> _TO DO_:
All of the data that follows needs to be printed again, exactly as it reads.

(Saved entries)
☆ ☆ ☆ ☆ ☆ ☆ ☆

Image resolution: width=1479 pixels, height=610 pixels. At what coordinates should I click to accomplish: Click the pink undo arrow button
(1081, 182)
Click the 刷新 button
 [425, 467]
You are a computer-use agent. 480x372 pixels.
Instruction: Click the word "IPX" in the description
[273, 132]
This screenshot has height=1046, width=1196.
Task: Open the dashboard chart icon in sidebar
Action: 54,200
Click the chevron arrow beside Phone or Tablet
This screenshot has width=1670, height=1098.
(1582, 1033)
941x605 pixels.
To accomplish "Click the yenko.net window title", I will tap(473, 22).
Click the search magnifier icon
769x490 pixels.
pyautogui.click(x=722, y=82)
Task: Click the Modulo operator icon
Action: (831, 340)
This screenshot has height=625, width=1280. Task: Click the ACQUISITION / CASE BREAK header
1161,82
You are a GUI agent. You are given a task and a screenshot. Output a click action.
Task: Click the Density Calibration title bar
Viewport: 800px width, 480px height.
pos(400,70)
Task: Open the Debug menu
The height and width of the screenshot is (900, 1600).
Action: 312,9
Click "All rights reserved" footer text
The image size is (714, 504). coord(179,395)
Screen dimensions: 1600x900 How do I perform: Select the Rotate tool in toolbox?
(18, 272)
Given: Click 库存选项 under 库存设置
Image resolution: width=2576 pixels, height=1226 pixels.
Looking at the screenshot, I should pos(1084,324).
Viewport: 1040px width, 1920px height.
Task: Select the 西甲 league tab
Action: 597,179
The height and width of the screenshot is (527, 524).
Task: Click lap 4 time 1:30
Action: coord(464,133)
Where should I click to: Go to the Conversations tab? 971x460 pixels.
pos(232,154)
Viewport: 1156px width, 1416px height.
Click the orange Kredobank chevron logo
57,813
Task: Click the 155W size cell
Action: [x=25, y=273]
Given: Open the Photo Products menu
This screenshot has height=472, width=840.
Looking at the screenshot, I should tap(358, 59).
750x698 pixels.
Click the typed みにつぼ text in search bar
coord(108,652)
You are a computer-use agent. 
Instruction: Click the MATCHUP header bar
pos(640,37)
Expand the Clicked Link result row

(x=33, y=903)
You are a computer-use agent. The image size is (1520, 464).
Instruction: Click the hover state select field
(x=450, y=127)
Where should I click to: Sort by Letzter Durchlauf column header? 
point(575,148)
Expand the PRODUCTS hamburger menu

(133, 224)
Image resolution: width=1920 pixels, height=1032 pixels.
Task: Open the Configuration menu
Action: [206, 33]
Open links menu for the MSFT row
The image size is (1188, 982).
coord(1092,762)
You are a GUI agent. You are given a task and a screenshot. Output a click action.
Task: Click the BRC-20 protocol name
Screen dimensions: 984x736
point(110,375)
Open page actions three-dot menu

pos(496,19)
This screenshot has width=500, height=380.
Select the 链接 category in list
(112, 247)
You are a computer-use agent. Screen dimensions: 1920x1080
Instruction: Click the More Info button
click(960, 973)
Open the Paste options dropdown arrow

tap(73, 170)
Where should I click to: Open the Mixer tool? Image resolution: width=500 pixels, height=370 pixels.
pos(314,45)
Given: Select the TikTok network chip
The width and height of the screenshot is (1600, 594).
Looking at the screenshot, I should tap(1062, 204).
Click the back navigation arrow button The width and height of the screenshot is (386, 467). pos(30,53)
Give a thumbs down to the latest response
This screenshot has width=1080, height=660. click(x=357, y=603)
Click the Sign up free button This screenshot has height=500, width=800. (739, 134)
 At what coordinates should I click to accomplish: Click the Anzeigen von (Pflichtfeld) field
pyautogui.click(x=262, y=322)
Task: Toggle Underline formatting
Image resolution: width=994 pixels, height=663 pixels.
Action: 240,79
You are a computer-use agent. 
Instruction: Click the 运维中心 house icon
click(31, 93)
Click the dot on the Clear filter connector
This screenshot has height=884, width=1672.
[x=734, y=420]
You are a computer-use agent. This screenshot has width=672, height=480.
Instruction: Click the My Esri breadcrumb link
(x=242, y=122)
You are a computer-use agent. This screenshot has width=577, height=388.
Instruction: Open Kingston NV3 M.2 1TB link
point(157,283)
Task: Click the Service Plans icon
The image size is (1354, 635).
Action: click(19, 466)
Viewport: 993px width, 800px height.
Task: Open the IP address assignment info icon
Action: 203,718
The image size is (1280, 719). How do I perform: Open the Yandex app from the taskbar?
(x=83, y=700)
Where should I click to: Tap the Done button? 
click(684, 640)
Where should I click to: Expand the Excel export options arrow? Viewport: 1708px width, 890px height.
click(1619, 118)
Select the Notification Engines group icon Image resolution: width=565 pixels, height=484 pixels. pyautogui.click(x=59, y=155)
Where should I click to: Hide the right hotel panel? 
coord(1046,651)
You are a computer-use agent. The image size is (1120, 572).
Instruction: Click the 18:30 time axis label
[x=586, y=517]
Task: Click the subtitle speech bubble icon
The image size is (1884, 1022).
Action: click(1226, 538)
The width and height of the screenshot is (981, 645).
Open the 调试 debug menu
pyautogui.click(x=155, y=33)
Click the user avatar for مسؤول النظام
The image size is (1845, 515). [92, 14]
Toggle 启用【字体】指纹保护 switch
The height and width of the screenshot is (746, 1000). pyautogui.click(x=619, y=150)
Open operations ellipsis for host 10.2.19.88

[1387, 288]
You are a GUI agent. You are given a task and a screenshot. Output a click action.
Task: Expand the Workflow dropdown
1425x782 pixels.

☆ ☆ ☆ ☆ ☆ ☆ ☆

> _EXERCISE ANSWER_:
Image resolution: width=1479 pixels, height=610 pixels. At what coordinates should I click to accomplish: Click the pink undo arrow button
(1081, 182)
Click the 刷新 button
 [425, 467]
You are a computer-use agent. 480x372 pixels.
Instruction: Click the word "IPX" in the description
[273, 132]
This screenshot has height=1046, width=1196.
Task: Open the dashboard chart icon in sidebar
Action: 54,200
Click the chevron arrow beside Phone or Tablet
This screenshot has width=1670, height=1098.
(1582, 1033)
941x605 pixels.
To accomplish "Click the yenko.net window title", I will tap(473, 22).
Click the search magnifier icon
769x490 pixels.
pyautogui.click(x=722, y=82)
Task: Click the Modulo operator icon
Action: (831, 340)
This screenshot has height=625, width=1280. Task: Click the ACQUISITION / CASE BREAK header
1161,82
You are a GUI agent. You are given a task and a screenshot. Output a click action.
Task: Click the Density Calibration title bar
Viewport: 800px width, 480px height.
pos(400,70)
Task: Open the Debug menu
The height and width of the screenshot is (900, 1600).
Action: 312,9
Click "All rights reserved" footer text
The image size is (714, 504). coord(179,395)
Screen dimensions: 1600x900 How do I perform: Select the Rotate tool in toolbox?
(18, 272)
Given: Click 库存选项 under 库存设置
Image resolution: width=2576 pixels, height=1226 pixels.
Looking at the screenshot, I should pos(1084,324).
Viewport: 1040px width, 1920px height.
Task: Select the 西甲 league tab
Action: 597,179
The height and width of the screenshot is (527, 524).
Task: Click lap 4 time 1:30
Action: coord(464,133)
Where should I click to: Go to the Conversations tab? 971x460 pixels.
pos(232,154)
Viewport: 1156px width, 1416px height.
Click the orange Kredobank chevron logo
57,813
Task: Click the 155W size cell
Action: [x=25, y=273]
Given: Open the Photo Products menu
This screenshot has height=472, width=840.
Looking at the screenshot, I should tap(358, 59).
750x698 pixels.
Click the typed みにつぼ text in search bar
coord(108,652)
You are a computer-use agent. 
Instruction: Click the MATCHUP header bar
pos(640,37)
Expand the Clicked Link result row

(x=33, y=903)
You are a computer-use agent. The image size is (1520, 464).
Instruction: Click the hover state select field
(x=450, y=127)
Where should I click to: Sort by Letzter Durchlauf column header? 
point(575,148)
Expand the PRODUCTS hamburger menu

(133, 224)
Image resolution: width=1920 pixels, height=1032 pixels.
Task: Open the Configuration menu
Action: [206, 33]
Open links menu for the MSFT row
The image size is (1188, 982).
coord(1092,762)
You are a GUI agent. You are given a task and a screenshot. Output a click action.
Task: Click the BRC-20 protocol name
Screen dimensions: 984x736
point(110,375)
Open page actions three-dot menu

pos(496,19)
This screenshot has width=500, height=380.
Select the 链接 category in list
(112, 247)
You are a computer-use agent. Screen dimensions: 1920x1080
Instruction: Click the More Info button
click(960, 973)
Open the Paste options dropdown arrow

tap(73, 170)
Where should I click to: Open the Mixer tool? Image resolution: width=500 pixels, height=370 pixels.
pos(314,45)
Given: Select the TikTok network chip
The width and height of the screenshot is (1600, 594).
Looking at the screenshot, I should tap(1062, 204).
Click the back navigation arrow button The width and height of the screenshot is (386, 467). pos(30,53)
Give a thumbs down to the latest response
This screenshot has width=1080, height=660. click(x=357, y=603)
Click the Sign up free button This screenshot has height=500, width=800. (739, 134)
 At what coordinates should I click to accomplish: Click the Anzeigen von (Pflichtfeld) field
pyautogui.click(x=262, y=322)
Task: Toggle Underline formatting
Image resolution: width=994 pixels, height=663 pixels.
Action: 240,79
You are a computer-use agent. 
Instruction: Click the 运维中心 house icon
click(31, 93)
Click the dot on the Clear filter connector
This screenshot has height=884, width=1672.
[x=734, y=420]
You are a computer-use agent. This screenshot has width=672, height=480.
Instruction: Click the My Esri breadcrumb link
(x=242, y=122)
You are a computer-use agent. This screenshot has width=577, height=388.
Instruction: Open Kingston NV3 M.2 1TB link
point(157,283)
Task: Click the Service Plans icon
The image size is (1354, 635).
Action: click(19, 466)
Viewport: 993px width, 800px height.
Task: Open the IP address assignment info icon
Action: 203,718
The image size is (1280, 719). How do I perform: Open the Yandex app from the taskbar?
(x=83, y=700)
Where should I click to: Tap the Done button? 
click(684, 640)
Where should I click to: Expand the Excel export options arrow? Viewport: 1708px width, 890px height.
click(1619, 118)
Select the Notification Engines group icon Image resolution: width=565 pixels, height=484 pixels. pyautogui.click(x=59, y=155)
Where should I click to: Hide the right hotel panel? 
coord(1046,651)
You are a computer-use agent. The image size is (1120, 572).
Instruction: Click the 18:30 time axis label
[x=586, y=517]
Task: Click the subtitle speech bubble icon
The image size is (1884, 1022).
Action: click(1226, 538)
The width and height of the screenshot is (981, 645).
Open the 调试 debug menu
pyautogui.click(x=155, y=33)
Click the user avatar for مسؤول النظام
The image size is (1845, 515). [92, 14]
Toggle 启用【字体】指纹保护 switch
The height and width of the screenshot is (746, 1000). pyautogui.click(x=619, y=150)
Open operations ellipsis for host 10.2.19.88

[1387, 288]
You are a GUI agent. You are given a task and a screenshot. Output a click action.
Task: Expand the Workflow dropdown
1425x782 pixels.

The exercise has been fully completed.